His hand dropped and he looked away. ‘I don’t understand,’ he said plaintively. ‘I don’t strike you. I don’t mistreat you or make you do impure things. I don’t use other women; I have been faithful to my wives. I admit you’re not my favourite, but you’re descended of Rimoni and Noories, for Kore’s sake! I am so far above you that only in such a time of madness could we ever meet.
Lessers do not reject their betters!
So tell me, how have I earned this … disobedience?’
She just looked at him, momentarily lost for words. Sol et Lune,
if that is what you think, how is mere reason ever going to change your mind?
She floundered for a few seconds – Rondian was only her third tongue, though she had some fluency, but the words she needed weren’t ones she’d used often, and when they did come, they tumbled out in a helpless, passionate rush. ‘Francis – I can’t
stand
you. You repulse me in ways I can’t articulate. I find you odious, loathsome … Frankly, I would rather lick the privy clean than be with you. I would rather die than have your baby.’
He stared, his mouth working slowly, like a child trying to read. His hand went up and down three times as his urge to slap her warred with whatever passed for honour in his self-image. Then his eyes narrowed as he grasped for some explanation he could accept. ‘Gyle … you and Gyle are—’
‘Oh, please! I hate Gurvon Gyle even more than I despise you! I would throw myself from my balcony before I let him so much as touch me.’ She dropped her arms to her sides, fighting for composure. ‘Francis, there is no one else and there’s no one to blame! Our marriage is a fraud – it always has been. Its sole function was to tie the kingdom together. We don’t need to see each other to do that, and we’d both be happier if we didn’t.’
He took that in with the most perplexed expression she’d ever seen. ‘But … my honour … I have needs …’

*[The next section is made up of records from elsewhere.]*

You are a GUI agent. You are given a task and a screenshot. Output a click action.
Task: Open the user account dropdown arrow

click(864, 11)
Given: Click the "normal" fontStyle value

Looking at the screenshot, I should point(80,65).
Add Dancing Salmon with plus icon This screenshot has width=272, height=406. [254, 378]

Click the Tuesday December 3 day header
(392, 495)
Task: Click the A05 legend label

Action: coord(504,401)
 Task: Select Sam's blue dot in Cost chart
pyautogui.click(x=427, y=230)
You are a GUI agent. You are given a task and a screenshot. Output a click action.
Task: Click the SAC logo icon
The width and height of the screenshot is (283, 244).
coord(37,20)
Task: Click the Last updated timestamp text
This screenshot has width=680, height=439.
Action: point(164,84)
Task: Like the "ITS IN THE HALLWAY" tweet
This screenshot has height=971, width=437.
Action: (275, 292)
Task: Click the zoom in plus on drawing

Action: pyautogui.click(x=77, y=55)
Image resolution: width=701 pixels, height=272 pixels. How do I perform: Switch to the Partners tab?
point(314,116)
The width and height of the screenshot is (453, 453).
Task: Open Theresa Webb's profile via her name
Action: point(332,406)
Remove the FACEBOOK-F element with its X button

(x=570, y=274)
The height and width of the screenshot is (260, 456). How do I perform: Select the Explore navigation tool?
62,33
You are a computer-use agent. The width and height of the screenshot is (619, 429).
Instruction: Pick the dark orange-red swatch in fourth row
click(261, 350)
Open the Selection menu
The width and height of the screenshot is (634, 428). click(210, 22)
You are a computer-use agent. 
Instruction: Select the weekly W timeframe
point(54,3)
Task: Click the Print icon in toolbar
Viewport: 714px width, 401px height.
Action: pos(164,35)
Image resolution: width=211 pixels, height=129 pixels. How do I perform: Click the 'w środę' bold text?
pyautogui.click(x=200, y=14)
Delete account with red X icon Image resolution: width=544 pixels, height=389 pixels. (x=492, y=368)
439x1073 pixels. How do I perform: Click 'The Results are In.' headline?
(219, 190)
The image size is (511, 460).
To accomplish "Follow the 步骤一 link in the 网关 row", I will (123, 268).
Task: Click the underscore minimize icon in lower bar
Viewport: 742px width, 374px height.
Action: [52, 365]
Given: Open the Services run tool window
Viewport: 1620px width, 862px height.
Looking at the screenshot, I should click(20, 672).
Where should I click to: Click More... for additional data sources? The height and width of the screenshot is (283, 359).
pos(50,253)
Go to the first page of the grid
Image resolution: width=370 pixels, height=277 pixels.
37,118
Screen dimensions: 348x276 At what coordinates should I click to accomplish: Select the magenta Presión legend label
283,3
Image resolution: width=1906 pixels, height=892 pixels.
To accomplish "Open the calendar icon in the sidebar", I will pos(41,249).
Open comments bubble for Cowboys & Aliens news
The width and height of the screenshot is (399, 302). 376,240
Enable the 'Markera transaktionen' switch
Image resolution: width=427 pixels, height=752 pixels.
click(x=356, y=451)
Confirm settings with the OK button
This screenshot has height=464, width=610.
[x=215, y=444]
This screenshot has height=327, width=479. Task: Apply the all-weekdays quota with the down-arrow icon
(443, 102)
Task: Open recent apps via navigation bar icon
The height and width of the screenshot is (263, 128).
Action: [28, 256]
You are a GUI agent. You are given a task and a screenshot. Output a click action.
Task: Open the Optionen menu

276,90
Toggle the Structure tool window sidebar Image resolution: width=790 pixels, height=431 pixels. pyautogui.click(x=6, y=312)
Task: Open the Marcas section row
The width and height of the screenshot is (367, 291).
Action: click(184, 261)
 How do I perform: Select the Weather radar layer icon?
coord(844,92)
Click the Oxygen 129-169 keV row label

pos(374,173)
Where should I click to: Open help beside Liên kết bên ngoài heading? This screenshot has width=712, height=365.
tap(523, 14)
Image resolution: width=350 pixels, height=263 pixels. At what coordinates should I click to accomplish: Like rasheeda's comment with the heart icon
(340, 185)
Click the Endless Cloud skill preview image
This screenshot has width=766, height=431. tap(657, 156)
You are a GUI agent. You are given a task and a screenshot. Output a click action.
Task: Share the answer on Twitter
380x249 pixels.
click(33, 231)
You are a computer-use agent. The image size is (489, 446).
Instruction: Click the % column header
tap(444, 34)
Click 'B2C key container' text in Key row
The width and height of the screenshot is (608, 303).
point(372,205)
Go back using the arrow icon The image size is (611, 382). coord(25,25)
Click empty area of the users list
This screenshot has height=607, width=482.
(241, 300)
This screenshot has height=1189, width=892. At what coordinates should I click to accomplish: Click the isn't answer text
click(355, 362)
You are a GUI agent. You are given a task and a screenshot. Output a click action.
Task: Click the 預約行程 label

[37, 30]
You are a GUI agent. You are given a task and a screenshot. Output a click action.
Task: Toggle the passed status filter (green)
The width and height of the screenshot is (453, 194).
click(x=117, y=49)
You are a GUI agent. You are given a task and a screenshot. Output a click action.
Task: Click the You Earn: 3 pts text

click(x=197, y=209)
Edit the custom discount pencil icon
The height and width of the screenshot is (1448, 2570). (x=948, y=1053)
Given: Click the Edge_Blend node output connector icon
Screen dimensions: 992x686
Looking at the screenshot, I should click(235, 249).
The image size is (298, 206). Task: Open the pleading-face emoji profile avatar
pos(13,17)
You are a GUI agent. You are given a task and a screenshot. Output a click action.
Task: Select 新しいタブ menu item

She sighed. ‘Francis, your court is full of settler women.’ She’d observed them from a distance, this invasion of pale-skinned, pale-haired men and women, crowding into the streets of
her
city, their thick foreign accents almost indecipherable, even though she knew the words. Every single one of them displayed a bizarre arrogance, as if the lowliest of them were somehow better than Javonesi of any class. ‘I’m sure you won’t want for company.’
He drew himself upright. ‘I am a Dorobon, descendant of the—’
‘Yes, yes,’ she interrupted tiredly.
I’m so sick of his ‘I am this, I am that’
, she thought. ‘Francis, I don’t care. I have needs too, but I’d rather they went untended than be with you. Your needs aren’t my problem. Please, just leave.’
‘I’ll close your Beggars’ Court.’
She was well ahead of him. ‘Gyle sanctioned it. Talk to him.’
He looked at her slyly. ‘But it’s a domestic matter. He hasn’t the right, you’ve said so yourself.’
Well, at least he took that on board
. ‘I will continue to go to my gardens and listen through the gate. Men have no right to enter the zenana uninvited, but I may do as I please there. What happens in the streets outside I cannot control.’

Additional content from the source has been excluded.